The application performs offline data processing. Latency is not a critical requirement. The main goal is to keep most pause times under 1200 ms and avoid extremely long pauses. Application throughput is a higher priority.
The application currently uses CMS GC. The customer wants to upgrade to G1 GC to adopt modern technology and resolve the previously mentioned issues.
GC log analysis
First, examine the severity of the problem when using CMS. After uploading the file, adjust the analysis configuration:
The problem diagnosis shows that many Full GC, Final Remark, and Young GC pause times exceed 1200 ms.
The pause view shows that timeouts are frequent.
The customer then modified the JVM startup parameters to upgrade from CMS GC to G1 GC. After the application ran for a period of time, a new GC log was uploaded for analysis. The problem diagnosis, pause information, and GC phase sections are shown below:
After the upgrade to G1 GC, the application's pause times mostly meet the requirements. However, G1 GC by default attempts to keep application pauses under 200 ms. Because the application's pauses are generally long, G1 controls pause times by making the young generation space very small. This results in more frequent GC, which reduces overall application throughput. The "GC Pause Time Percentage" metric, which reflects application throughput, increased from 2.38% to 3.87%.

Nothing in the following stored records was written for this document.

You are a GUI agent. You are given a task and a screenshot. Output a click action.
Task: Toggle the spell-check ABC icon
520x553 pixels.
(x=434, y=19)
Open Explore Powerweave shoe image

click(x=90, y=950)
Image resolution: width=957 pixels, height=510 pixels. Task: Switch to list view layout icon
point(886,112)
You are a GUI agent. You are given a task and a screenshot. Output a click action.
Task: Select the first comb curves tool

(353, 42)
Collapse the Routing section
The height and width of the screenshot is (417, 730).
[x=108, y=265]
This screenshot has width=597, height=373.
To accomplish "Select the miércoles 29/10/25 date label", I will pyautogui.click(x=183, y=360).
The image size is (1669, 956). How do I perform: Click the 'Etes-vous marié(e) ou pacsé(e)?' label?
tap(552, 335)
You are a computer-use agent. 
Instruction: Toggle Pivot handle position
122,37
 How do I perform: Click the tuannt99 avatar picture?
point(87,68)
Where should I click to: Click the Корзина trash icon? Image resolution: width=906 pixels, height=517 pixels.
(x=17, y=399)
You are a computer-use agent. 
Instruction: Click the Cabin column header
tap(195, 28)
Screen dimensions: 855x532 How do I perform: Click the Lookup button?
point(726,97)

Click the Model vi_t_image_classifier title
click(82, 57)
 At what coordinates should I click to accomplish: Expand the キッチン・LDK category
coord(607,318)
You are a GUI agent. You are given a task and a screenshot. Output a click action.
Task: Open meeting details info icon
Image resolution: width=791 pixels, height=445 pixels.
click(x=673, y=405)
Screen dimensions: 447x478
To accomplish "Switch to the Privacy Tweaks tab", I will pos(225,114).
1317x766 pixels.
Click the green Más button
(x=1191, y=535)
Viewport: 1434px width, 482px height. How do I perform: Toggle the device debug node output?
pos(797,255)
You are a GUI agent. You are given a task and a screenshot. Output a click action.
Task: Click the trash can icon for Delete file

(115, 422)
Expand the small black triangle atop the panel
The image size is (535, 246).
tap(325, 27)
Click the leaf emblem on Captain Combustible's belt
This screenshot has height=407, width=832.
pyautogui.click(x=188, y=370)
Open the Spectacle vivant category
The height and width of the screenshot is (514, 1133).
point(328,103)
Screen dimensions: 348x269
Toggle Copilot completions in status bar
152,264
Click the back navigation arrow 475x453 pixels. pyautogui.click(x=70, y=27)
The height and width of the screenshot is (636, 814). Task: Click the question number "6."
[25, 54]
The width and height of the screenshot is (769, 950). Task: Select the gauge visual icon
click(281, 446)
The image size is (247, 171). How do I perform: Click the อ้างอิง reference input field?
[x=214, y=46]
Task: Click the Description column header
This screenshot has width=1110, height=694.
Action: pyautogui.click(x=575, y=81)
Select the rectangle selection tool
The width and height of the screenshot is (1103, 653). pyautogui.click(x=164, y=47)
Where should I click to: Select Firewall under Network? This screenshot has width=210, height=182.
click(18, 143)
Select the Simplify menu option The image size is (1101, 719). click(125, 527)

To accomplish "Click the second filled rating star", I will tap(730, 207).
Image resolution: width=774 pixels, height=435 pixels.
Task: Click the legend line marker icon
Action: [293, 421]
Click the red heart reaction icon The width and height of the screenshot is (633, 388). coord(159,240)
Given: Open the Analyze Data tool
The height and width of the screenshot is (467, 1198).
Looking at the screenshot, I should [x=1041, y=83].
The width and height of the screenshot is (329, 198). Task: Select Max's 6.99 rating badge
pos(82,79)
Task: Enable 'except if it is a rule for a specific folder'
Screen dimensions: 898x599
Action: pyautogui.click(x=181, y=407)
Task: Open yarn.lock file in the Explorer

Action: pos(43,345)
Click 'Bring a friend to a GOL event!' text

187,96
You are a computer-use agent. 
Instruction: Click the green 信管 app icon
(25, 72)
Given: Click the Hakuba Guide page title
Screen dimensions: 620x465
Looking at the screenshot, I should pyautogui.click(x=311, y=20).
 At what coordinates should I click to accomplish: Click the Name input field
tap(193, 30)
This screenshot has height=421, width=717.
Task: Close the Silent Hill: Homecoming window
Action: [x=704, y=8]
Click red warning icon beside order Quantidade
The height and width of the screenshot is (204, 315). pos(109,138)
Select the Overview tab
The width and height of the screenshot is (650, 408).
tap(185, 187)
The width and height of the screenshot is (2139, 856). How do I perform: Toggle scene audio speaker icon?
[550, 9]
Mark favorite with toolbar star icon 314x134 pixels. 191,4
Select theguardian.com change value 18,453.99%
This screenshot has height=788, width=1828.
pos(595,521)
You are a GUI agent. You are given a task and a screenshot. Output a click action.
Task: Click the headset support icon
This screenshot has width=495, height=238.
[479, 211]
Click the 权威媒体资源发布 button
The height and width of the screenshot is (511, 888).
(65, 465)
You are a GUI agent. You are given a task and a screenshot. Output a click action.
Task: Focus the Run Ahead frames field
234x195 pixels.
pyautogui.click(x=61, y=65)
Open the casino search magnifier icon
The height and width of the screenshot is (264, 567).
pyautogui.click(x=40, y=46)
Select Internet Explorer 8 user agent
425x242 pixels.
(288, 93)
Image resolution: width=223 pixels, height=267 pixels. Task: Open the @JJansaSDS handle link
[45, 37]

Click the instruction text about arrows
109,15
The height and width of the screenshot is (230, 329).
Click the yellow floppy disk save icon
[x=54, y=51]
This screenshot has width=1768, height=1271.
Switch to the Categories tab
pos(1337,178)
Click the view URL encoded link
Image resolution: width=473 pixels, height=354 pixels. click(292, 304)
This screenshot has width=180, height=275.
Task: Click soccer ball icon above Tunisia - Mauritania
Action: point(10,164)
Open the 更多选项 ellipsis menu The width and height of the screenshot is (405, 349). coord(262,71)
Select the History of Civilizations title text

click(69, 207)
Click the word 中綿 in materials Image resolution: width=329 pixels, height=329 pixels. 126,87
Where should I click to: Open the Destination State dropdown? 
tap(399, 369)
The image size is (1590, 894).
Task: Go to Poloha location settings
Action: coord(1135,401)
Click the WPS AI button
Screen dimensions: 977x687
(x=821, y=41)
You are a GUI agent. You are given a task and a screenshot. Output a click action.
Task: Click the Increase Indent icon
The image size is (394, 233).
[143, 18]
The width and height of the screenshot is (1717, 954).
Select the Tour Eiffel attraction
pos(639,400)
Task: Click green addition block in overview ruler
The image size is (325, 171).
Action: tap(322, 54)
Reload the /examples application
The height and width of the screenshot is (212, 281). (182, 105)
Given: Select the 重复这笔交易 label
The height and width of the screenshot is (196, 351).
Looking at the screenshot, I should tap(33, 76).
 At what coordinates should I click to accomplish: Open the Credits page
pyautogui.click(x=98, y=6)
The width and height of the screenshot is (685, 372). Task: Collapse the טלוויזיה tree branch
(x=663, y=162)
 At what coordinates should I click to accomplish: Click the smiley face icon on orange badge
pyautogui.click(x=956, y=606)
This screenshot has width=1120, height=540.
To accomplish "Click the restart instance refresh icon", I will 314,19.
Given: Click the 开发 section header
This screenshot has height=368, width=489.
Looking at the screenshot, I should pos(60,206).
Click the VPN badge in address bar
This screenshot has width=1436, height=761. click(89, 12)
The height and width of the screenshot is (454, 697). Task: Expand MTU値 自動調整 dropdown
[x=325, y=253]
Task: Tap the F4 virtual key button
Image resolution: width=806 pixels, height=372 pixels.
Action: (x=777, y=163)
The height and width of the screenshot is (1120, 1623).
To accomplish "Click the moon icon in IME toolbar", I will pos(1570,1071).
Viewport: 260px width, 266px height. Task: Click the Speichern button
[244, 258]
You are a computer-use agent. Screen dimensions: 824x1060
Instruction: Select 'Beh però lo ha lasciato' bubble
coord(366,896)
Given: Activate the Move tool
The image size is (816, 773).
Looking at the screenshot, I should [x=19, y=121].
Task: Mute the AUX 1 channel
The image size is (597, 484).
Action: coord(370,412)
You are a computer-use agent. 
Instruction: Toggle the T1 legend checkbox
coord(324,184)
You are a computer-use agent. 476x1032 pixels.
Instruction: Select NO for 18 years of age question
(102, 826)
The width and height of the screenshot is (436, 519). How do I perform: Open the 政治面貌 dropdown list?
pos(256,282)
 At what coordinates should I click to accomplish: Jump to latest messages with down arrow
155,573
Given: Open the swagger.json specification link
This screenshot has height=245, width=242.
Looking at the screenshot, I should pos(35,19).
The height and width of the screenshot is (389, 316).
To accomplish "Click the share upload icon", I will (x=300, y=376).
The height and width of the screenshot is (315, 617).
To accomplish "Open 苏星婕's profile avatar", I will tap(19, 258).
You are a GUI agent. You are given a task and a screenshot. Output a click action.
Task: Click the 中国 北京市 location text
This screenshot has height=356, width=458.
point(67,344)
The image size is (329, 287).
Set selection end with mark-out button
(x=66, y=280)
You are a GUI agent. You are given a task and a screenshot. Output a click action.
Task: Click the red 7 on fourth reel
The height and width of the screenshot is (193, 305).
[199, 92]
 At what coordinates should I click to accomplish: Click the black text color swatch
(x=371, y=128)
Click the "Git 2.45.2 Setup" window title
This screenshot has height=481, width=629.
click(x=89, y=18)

To reduce the frequency of Young GC and increase the size of the young generation space, the application was tuned by adding the following JVM parameters:
-XX:MaxGCPauseMillis=400 -XX:+UnlockExperimentalVMOptions -XX:G1NewSizePercent=40
After the application ran for a period, this change resolved the frequent GC issue. However, the minimum size of the young generation space was set too high. This setting impaired the auto-tuning capability of G1 GC and caused new Full GC and To-space Exhausted events, which in turn led to long pauses.
The JVM parameters were tuned again as follows:
-XX:G1NewSizePercent=20 -XX:-XX:InitiatingHeapOccupancyPercent=40
After the application ran for a period with the new parameters, no new issues occurred, and the G1 GC upgrade was considered complete. Using the Java GC log analysis tool, the customer was able to resolve the latency problem through JVM parameter tuning while maintaining application throughput. The overall result was satisfactory.